Directions |
1 - From the article on fire alarm communications methods below, return the passage from "Published On" up to and including "anything at all.", copied word for word.
2 - Answer these from the article on fire alarm communications methods below:
(a) On what date was the article published?
(b) When were DACTs introduced into NFPA 72?
(c) What kind of lines was a DACT only intended to connect to?

Reading text |
○ ○ ○

Changing With The Technology: New Fire Alarm Communications Methods


Published On
Jun 1, 2017

If you are like most people in the fire alarm industry, you struggle with what is and is not allowed for transmitting fire alarm signals to a supervising station. NFPA 72 has changed a lot in the last few code cycles, so let’s clarify some of those changes.


There has been an effort to sunset the use of digital alarm communicator transmitters (DACTs) in the last few years. The committee decided not to put an end date for their installation on new systems but changed the requirements. By doing so, they made it impractical to install a DACT. DACTs were introduced into NFPA 72 in the early 1980s. It took two or three code cycles to accomplish this due to reliability concerns. A DACT was only intended to connect to copper telephone lines. Today, telephone companies no longer install copper lines; they install fiber-optic lines, if anything at all.

○ ○ ○

Material provided |
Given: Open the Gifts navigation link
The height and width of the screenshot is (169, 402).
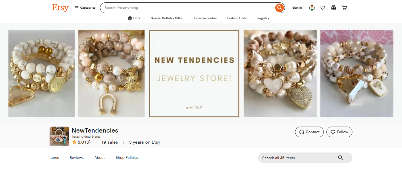Looking at the screenshot, I should point(134,18).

○ ○ ○

Answers by task |
1 -
Published On
Jun 1, 2017

If you are like most people in the fire alarm industry, you struggle with what is and is not allowed for transmitting fire alarm signals to a supervising station. NFPA 72 has changed a lot in the last few code cycles, so let’s clarify some of those changes.


There has been an effort to sunset the use of digital alarm communicator transmitters (DACTs) in the last few years. The committee decided not to put an end date for their installation on new systems but changed the requirements. By doing so, they made it impractical to install a DACT. DACTs were introduced into NFPA 72 in the early 1980s. It took two or three code cycles to accomplish this due to reliability concerns. A DACT was only intended to connect to copper telephone lines. Today, telephone companies no longer install copper lines; they install fiber-optic lines, if anything at all.

2 -
(a) Jun 1, 2017
(b) In the early 1980s
(c) Copper telephone lines